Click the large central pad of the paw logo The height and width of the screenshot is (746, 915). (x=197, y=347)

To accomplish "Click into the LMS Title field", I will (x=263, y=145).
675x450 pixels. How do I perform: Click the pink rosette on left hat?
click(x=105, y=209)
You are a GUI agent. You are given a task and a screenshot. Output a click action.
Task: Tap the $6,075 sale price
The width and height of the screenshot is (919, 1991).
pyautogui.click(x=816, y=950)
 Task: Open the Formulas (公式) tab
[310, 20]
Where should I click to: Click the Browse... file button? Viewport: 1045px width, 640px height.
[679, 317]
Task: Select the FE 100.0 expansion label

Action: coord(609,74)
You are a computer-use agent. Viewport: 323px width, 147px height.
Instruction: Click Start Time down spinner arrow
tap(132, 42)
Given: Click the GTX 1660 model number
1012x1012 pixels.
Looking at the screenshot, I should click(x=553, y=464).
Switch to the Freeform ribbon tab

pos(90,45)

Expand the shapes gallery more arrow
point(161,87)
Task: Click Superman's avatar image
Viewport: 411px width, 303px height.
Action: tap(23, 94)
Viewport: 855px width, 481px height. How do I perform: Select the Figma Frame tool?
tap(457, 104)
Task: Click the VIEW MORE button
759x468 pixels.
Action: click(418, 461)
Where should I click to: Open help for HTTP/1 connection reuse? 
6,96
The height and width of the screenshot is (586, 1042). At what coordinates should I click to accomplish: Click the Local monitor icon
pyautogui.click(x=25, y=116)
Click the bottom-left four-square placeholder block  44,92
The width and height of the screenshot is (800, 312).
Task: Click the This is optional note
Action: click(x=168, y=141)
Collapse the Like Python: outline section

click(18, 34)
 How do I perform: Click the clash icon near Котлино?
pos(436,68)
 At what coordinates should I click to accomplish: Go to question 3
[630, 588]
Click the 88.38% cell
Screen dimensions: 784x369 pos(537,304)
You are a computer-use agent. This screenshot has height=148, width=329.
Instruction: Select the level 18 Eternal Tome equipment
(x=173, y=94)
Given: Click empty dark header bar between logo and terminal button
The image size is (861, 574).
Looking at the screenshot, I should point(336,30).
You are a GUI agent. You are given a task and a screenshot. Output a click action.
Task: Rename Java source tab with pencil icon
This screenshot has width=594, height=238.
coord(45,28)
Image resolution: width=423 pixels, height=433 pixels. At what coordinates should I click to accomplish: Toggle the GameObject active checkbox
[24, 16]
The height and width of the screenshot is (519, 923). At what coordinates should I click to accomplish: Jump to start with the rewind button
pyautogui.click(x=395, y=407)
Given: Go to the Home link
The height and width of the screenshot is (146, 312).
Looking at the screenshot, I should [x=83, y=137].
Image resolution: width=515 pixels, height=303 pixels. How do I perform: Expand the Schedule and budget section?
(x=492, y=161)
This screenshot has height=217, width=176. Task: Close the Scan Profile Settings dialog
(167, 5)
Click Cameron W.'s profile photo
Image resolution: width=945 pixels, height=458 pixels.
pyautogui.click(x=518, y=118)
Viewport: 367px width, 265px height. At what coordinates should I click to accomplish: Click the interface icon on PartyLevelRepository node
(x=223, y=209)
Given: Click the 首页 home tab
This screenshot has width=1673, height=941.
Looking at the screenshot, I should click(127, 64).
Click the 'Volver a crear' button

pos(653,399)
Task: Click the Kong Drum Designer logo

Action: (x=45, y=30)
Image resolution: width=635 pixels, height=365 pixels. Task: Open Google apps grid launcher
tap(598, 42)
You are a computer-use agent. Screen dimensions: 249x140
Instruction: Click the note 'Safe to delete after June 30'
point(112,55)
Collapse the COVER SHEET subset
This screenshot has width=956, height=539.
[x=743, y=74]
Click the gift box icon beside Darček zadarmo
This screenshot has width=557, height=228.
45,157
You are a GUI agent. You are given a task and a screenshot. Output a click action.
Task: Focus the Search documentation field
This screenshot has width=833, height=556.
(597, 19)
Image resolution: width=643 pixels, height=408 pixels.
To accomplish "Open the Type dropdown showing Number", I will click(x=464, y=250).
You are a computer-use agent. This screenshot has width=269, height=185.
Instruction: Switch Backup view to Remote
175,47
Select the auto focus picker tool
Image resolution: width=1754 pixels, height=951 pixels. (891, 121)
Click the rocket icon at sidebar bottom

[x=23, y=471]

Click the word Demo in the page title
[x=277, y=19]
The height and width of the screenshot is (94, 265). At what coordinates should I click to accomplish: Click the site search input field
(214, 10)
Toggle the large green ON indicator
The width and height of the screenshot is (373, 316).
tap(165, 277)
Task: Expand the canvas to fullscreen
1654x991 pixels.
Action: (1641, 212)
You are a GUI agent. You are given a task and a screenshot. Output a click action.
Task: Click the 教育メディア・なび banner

## TASK GOAL
Your answer should consist of copies of the lines above that include the string "computer".

## WRITTEN SOLUTION
You are a computer-use agent. Viewport: 323px width, 147px height.
You are a computer-use agent. This screenshot has height=148, width=329.
You are a computer-use agent. Screen dimensions: 249x140
You are a computer-use agent. This screenshot has width=269, height=185.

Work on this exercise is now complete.